Here, you should write code:
* define your decoder_cell (GRU or LSTM)

it will be your baseline seq2seq model.


And, to improve the model:
* add Teacher Forcing
* add Attention Mechanism

In [66]:
def decoder(encoder_outputs, encoder_state, embedding_matrix, mask,
            cell_size, max_length, y_ph,
            start_token_id=1, keep_prob=1.0,
            teacher_forcing_rate_ph = None,
            use_attention = False, is_train=False):    
    # decoder
    # encoder_outputs: tf.float32 tensor with shape bs x seq_len x encoder_cell_size
    # encoder_state: tf.float32 tensor with shape bs x encoder_cell_size
    # embedding_matrix: tf.float32 tensor with shape vocab_size x vocab_dim
    # mask: tf.int32 tensor with shape bs x seq_len with zeros for masked sequence elements
    # cell_size: hidden size of recurrent cell
    # max_length: max length of output sequence
    # start_token_id: id of <BOS> token in vocabulary
    # keep_prob: dropout keep probability
    # teacher_forcing_rate_ph: rate of using teacher forcing on each decoding step
    # use_attention: use attention on encoder outputs or use only encoder_state
    # is_train: is it training or inference? at inference time we can't use teacher forcing
    with tf.variable_scope('decoder'):
        # define decoder recurrent cell with cell_size
        
        decoder_cell = tf.contrib.rnn.LSTMCell(cell_size)
        # initial value of output_token on previsous step is start_token
        output_token = tf.ones(shape=(tf.shape(encoder_outputs)[0],), dtype=tf.int32) * start_token_id
        # get embeddings_dim from embedding_matrix
        embeddings_dim = embedding_matrix.get_shape()[1]
        # let's define initial value of decoder state with encoder_state
        decoder_state = encoder_state

        pred_tokens = []
        logits = []

        # use for loop to sequentially call recurrent cell
        for i in range(max_length):
             
            input_token_emb = tf.nn.embedding_lookup(embedding_matrix, output_token) 
            
            input_token = tf.cond(tf.logical_and(is_train, tf.logical_and(tf.greater(i,0),
                                                 tf.less(tf.random_uniform(shape=()), teacher_forcing_rate_ph))),
                                 lambda: y_ph[:, i-1], lambda: tf.cast(output_token, tf.int32)) 

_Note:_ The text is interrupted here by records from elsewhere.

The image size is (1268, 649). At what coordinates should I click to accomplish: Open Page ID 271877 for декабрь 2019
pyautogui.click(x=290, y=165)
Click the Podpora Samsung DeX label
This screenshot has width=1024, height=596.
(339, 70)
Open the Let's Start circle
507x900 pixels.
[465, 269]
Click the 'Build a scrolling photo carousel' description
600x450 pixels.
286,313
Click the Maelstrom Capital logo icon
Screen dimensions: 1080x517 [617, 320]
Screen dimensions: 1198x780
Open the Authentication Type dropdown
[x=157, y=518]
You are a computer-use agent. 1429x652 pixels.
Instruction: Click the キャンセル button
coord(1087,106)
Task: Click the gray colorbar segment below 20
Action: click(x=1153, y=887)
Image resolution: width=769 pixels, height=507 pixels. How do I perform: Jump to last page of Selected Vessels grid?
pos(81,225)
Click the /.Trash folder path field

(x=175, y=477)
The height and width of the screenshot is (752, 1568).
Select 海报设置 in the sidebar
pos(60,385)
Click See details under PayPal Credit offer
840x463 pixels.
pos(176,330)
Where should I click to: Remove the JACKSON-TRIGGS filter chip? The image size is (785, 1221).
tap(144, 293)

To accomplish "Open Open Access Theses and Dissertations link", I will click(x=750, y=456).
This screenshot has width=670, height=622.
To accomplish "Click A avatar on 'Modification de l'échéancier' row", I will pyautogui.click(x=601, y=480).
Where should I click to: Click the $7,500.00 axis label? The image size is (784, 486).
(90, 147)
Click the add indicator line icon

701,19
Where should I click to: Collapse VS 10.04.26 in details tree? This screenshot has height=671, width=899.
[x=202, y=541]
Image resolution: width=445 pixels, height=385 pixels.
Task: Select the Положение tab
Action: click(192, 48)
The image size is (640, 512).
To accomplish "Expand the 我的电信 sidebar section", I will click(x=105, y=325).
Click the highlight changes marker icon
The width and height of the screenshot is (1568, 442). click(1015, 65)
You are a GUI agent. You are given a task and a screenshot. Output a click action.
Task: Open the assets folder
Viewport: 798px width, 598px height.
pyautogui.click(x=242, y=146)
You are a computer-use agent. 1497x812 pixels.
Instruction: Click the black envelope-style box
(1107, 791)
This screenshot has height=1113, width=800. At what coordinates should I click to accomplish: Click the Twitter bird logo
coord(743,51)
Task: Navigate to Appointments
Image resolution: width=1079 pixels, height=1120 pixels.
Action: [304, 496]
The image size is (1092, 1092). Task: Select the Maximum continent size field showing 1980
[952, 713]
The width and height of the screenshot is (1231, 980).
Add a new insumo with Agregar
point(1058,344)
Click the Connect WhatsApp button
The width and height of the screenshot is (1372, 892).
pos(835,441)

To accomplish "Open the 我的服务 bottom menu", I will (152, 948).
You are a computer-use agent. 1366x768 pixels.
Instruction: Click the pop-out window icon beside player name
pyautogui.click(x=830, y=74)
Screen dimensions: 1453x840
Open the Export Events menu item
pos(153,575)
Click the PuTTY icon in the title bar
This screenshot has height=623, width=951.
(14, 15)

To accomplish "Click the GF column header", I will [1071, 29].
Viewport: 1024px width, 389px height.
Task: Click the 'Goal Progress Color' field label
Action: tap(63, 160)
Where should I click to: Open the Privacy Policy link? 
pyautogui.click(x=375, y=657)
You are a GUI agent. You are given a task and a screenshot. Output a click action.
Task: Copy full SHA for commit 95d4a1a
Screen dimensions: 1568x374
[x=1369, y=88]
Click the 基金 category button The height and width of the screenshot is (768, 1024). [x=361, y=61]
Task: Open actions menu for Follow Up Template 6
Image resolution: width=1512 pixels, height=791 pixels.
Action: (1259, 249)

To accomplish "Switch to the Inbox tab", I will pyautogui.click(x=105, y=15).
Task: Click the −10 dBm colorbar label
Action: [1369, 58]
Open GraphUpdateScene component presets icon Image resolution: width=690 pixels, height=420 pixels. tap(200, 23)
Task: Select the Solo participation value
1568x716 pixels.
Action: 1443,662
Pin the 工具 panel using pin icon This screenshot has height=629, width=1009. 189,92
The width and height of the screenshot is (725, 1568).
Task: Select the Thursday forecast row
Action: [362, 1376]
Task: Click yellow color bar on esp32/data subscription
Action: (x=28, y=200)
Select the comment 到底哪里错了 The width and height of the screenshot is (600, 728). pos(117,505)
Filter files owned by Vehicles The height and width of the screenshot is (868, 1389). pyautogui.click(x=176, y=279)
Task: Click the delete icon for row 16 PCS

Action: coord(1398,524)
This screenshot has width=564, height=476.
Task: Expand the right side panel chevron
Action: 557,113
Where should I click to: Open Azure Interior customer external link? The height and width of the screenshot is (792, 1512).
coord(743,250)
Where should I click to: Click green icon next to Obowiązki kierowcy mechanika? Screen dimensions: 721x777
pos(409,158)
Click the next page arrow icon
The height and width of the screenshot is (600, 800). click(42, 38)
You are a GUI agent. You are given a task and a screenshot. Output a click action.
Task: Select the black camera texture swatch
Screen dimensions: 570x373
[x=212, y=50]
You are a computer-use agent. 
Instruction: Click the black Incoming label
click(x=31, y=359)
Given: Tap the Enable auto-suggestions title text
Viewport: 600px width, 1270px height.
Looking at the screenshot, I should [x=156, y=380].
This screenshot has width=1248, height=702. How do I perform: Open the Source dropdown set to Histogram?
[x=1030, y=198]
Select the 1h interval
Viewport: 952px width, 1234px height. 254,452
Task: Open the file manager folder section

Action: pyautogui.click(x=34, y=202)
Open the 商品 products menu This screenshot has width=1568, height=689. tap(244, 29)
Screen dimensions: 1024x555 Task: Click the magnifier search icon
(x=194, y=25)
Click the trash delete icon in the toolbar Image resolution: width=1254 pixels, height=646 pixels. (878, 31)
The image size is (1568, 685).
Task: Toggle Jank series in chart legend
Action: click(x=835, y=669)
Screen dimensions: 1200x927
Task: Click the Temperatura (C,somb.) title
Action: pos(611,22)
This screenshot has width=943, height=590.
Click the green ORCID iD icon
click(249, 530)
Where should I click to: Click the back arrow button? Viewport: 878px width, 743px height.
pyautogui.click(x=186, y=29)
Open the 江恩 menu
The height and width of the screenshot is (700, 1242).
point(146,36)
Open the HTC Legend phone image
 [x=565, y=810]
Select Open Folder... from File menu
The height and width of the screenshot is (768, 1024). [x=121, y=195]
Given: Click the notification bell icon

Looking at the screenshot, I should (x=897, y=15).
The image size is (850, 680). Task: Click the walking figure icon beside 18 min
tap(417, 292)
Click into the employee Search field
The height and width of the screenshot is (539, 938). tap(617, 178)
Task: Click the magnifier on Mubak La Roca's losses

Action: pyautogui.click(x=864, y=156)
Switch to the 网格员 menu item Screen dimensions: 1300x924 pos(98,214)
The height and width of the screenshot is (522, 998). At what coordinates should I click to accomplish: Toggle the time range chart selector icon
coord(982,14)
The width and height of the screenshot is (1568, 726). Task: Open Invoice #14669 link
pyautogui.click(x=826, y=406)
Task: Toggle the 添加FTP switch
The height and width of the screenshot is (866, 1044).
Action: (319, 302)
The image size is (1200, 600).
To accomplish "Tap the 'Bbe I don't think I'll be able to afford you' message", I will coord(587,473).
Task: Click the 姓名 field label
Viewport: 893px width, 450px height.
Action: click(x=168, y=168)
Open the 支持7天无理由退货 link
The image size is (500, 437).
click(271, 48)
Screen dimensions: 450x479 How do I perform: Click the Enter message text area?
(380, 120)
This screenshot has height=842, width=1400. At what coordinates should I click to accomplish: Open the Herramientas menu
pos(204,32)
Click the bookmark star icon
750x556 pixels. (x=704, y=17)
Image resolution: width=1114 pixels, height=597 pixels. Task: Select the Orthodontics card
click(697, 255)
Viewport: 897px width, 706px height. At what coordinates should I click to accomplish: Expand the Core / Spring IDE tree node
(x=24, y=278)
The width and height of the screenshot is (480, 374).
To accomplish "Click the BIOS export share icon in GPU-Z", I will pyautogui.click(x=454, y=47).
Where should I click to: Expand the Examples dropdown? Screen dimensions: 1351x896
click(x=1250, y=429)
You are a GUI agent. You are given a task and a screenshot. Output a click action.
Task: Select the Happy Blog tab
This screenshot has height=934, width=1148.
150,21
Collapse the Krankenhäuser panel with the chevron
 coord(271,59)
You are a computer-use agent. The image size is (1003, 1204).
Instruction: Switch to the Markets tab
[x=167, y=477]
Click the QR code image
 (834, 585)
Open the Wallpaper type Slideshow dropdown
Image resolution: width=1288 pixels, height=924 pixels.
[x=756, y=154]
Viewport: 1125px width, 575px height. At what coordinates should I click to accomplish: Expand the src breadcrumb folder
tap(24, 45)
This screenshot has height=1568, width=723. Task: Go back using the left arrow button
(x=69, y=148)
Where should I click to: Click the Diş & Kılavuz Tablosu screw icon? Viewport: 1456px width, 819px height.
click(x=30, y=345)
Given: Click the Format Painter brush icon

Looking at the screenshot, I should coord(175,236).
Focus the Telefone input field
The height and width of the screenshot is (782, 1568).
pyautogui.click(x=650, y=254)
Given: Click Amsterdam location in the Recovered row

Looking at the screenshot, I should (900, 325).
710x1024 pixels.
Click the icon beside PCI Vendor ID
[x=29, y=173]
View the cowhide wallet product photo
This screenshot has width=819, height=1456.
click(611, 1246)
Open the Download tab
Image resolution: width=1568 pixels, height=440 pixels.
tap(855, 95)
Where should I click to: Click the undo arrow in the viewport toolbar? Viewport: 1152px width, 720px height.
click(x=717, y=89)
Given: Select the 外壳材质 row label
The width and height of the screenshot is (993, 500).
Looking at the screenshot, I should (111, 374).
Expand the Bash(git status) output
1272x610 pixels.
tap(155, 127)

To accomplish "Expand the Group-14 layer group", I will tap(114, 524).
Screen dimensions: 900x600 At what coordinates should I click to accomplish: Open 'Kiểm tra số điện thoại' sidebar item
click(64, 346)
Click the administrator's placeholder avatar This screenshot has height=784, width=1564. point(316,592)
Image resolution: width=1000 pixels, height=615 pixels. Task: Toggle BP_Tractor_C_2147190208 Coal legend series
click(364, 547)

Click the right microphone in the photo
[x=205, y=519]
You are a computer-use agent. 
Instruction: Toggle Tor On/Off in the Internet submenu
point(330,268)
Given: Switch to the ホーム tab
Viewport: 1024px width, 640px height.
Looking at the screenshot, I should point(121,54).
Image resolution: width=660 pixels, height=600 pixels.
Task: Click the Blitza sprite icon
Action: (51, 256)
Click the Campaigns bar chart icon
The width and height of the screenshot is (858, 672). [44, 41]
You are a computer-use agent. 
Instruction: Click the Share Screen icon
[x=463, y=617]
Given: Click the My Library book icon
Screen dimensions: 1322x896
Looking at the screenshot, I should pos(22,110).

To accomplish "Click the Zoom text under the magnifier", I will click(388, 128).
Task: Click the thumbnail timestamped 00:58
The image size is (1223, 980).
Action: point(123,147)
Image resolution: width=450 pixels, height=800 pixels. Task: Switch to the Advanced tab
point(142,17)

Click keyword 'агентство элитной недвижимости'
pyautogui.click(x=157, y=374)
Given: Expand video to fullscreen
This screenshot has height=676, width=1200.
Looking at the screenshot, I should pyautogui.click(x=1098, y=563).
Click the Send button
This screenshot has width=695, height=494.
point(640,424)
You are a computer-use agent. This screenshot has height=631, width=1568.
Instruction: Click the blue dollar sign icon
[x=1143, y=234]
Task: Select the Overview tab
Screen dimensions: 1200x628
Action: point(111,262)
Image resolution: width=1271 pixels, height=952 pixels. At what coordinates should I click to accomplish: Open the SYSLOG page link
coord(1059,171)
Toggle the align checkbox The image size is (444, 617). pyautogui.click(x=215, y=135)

            input_token_emb = tf.nn.embedding_lookup(embedding_matrix, input_token)

            att = dot_attention(encoder_outputs, encoder_state, mask)
            input_token_emb = tf.concat([input_token_emb, att], axis=1)
            
            input_token_emb = tf.nn.dropout(input_token_emb, keep_prob=keep_prob)
            # call recurrent cell
            decoder_outputs, decoder_state = decoder_cell(input_token_emb, decoder_state)
            decoder_outputs = tf.nn.dropout(decoder_outputs, keep_prob=keep_prob)
            # project decoder output to embeddings dimension
            output_proj = tf.layers.dense(decoder_outputs, embeddings_dim, activation=tf.nn.tanh,
                                          kernel_initializer=tf.contrib.layers.xavier_initializer(),
                                          name='proj', reuse=tf.AUTO_REUSE)
            # compute logits
            output_logits = tf.matmul(output_proj, embedding_matrix, transpose_b=True)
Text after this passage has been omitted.